Naturally, he has seen a lot of changes. He remembers being able to walk around the Seokguram Grotto in Gyeongju at sunrise and see the jewel in the Buddha’s forehead spread the light around.

“If you wanted to go in and look at it, you wanted to make a stone rubbing of it, no problem. Now it’s all glassed off and you can’t do it.

“Because Korea is an affluent country, and many more people can afford to go and enjoy these places, you have to have these controls that you didn’t have to have before,” he said. “It’s a good memory to have, but I wouldn’t wish that poverty back on Korea so that only the privileged could go and do that.”

That affluence has seen Korea transform. Underwood remembers food being a daily concern for some families when he was young.

He said that in the 1970s goods were scarce, and the clothes at the market were those rejected by the exporters. But now supply has outstripped demand ― and consumers have become harder to please

“Korean consumers started getting picky, and now they’re some of the pickiest consumers in the world. And you have to respond to that,” he said, pointing to several instances where foreign companies have come unstuck here.

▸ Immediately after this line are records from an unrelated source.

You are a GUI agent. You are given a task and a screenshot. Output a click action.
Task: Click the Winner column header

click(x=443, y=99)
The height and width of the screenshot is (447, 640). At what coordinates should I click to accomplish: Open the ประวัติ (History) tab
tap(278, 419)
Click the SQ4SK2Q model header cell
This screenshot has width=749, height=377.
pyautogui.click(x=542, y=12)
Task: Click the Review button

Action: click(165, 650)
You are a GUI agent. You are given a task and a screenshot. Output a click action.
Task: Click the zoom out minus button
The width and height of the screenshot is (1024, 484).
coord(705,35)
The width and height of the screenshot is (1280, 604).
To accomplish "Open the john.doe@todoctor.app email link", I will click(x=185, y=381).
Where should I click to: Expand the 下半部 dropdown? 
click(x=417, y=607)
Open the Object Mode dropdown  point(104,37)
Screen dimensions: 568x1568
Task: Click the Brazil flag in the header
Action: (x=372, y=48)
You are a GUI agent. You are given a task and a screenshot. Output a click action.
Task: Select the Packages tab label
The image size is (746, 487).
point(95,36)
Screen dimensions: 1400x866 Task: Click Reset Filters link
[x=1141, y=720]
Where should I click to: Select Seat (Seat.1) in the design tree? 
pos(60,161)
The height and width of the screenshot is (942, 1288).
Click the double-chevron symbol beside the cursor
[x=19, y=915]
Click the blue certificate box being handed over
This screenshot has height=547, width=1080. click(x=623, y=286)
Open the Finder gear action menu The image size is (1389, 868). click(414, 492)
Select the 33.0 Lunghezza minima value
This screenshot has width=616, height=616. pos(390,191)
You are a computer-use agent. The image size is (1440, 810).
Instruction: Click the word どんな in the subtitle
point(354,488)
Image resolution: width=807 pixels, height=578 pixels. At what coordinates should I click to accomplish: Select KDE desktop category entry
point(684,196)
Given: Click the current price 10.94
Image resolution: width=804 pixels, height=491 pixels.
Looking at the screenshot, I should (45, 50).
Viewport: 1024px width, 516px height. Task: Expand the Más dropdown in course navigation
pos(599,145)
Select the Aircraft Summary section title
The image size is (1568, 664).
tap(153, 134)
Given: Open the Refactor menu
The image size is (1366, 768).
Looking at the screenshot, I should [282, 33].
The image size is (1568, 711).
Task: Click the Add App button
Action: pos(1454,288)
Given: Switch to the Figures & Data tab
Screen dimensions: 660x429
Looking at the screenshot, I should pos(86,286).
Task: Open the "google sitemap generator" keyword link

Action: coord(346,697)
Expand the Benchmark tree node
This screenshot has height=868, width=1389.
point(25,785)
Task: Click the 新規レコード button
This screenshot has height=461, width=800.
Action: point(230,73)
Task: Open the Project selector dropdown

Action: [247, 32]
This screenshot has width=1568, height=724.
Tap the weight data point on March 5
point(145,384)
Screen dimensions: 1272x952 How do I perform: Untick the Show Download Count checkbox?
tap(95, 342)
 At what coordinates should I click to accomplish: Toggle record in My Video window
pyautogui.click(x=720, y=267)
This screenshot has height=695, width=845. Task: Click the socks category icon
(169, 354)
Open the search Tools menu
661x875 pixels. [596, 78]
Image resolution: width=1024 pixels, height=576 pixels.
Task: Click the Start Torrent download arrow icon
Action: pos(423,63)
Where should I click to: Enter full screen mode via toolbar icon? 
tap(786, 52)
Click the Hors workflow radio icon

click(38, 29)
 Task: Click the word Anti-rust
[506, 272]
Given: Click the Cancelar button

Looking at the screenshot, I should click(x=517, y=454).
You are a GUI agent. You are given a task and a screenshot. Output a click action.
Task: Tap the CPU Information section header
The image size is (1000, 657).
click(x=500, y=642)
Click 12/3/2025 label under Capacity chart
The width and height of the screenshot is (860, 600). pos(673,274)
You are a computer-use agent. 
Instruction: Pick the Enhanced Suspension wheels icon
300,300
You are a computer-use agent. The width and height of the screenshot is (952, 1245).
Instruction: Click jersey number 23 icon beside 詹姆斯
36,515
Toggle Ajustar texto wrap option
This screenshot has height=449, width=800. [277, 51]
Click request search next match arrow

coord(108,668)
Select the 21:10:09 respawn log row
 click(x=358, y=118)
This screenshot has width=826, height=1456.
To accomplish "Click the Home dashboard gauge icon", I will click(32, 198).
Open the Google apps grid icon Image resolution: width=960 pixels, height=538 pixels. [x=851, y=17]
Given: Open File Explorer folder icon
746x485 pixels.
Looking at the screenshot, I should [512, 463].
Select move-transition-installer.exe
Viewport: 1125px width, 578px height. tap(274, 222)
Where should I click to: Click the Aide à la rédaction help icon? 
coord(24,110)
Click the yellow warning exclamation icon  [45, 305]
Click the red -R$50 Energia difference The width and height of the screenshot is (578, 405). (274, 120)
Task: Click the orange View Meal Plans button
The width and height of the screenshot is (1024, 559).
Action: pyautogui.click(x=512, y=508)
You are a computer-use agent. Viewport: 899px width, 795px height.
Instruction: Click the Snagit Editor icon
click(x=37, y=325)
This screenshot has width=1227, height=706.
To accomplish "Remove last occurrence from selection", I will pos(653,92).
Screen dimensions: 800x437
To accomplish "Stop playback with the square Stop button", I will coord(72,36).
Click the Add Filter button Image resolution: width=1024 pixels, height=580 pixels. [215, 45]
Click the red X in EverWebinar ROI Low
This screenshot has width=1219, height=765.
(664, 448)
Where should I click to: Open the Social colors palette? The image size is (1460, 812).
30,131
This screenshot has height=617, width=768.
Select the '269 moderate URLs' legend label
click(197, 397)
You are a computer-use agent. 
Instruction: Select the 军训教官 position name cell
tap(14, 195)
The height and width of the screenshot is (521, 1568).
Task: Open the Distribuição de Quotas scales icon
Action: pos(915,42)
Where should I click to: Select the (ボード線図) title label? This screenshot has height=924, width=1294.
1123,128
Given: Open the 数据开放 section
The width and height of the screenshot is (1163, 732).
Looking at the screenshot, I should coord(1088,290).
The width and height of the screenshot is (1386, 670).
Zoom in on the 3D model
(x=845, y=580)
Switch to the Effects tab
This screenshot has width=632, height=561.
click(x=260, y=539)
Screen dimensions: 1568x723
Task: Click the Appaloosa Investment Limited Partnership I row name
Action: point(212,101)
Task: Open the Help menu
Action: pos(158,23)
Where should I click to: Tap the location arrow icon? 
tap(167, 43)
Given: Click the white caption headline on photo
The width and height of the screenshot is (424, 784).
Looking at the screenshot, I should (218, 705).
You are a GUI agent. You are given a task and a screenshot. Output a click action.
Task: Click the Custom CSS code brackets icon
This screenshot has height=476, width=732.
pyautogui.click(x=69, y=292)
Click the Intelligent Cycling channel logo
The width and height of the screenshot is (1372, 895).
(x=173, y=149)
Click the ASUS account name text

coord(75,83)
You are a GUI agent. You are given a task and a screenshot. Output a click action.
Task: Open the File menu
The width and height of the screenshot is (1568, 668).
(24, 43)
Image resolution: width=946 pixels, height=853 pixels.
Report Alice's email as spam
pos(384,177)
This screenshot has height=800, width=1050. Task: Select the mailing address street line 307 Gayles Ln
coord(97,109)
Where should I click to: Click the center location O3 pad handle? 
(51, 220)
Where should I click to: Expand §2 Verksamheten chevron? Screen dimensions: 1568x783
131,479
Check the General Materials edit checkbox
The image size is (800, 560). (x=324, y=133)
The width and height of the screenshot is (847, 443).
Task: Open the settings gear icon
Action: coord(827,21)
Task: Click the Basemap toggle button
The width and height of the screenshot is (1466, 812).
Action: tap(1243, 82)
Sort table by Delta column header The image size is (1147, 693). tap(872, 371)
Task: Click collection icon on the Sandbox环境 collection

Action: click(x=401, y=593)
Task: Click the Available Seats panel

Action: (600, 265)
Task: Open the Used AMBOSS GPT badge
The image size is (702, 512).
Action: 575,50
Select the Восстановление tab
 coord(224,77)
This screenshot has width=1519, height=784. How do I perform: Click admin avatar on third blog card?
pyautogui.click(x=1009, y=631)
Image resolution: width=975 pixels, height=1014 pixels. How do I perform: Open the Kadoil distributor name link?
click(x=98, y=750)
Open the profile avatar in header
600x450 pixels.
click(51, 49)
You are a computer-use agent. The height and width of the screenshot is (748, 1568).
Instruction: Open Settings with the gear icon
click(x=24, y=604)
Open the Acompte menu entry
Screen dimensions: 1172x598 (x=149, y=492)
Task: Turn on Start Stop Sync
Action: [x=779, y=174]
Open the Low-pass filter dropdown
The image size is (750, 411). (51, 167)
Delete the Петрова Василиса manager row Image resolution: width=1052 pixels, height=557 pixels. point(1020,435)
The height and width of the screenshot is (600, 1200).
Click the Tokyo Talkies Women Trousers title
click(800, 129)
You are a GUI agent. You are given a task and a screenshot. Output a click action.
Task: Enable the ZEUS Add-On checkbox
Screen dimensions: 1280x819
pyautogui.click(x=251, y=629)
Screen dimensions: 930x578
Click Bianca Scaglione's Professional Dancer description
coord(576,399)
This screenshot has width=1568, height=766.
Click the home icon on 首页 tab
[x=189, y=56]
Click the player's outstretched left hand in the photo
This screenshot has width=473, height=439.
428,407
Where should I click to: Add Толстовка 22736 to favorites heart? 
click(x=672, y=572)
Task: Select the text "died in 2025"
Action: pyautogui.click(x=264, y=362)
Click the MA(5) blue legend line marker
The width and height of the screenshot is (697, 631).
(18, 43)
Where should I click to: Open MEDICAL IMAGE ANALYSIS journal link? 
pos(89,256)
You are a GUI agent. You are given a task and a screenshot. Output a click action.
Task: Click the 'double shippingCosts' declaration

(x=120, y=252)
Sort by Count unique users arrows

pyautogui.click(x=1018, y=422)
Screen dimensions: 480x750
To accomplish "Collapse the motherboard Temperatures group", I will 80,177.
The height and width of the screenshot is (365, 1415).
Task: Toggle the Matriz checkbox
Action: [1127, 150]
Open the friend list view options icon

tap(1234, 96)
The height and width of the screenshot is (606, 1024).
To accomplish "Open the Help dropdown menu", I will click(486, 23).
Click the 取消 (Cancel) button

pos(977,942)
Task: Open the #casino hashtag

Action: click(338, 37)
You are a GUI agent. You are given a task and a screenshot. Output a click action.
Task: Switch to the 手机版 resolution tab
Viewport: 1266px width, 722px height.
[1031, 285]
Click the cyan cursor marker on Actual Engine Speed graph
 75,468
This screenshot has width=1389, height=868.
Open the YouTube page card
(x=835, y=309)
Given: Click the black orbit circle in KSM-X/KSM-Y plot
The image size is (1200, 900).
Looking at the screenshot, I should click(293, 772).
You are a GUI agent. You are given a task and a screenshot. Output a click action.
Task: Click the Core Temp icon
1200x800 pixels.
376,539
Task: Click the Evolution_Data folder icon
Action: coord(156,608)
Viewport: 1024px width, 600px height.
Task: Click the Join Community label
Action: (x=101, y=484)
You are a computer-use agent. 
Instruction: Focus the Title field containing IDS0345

“It wasn’t the problem itself, it was the management of the problem. Koreans get excited about something and they go in a wave, they get excited about something and it reaches critical mass and the next thing you know it’s out of control.”

He said learning what reaction to expect was the hardest challenge Westerners faced here. Likening the two cultures to different computer codes, he said it was important to learn how to interpret them.

“There are just fundamentally different expectations of what should be done, what the correct behavior is.

“A lot of business relationships in Korea are colored by that leader-follower concept, whereas in the West we do business because it’s good for both of us,” he said, pointing out that Korea was much more hierarchical.

“That needs to be learned on both sides. Foreigners doing business in Korea need to learn to expect this, and Koreans doing business overseas need to learn that that is just not how the rest of the world does things.”

He added that it was important to get to know staff in Korea in order to get the most out of them, and also to understand the division between social life and private life was much smaller.

“In a Western culture asking too many personal questions of an employee is seen as an invasion of personal space, whereas here it expresses concern for the individual,” he said.

On helping Georgia attract investment, Underwood points to Kia’s factory in West Point as a good example of how things can go right.

He said the state provided training for staff and service to help the Koreans who came adjust.

The project was also fortunate in its timing. While the global financial crisis sparked initial worries, it turned out to be good for the project, as it sparked a trend for more economical cars ― and at a point where one of its big rivals, Toyota, was struggling.

He said that in the late 1990s economic reasons meant that Korean workers in the U.S. would try to stay, because of the economic situation. These days, Korea’s situation is good compared to the U.S. economy and as a rule, Kia workers come back after their stint abroad.

“That’s good too because they go back and they spread the word about Georgia. And recognition of it as a manufacturing base.”

He points out that now Korean firms have a much broader range of activities in Georgia, including food processing, textiles, and software.

“It’s funny that you put in an auto plant and your medical science industry improves,” he says. “But it does, people recognize it’s not just peanuts and cotton.”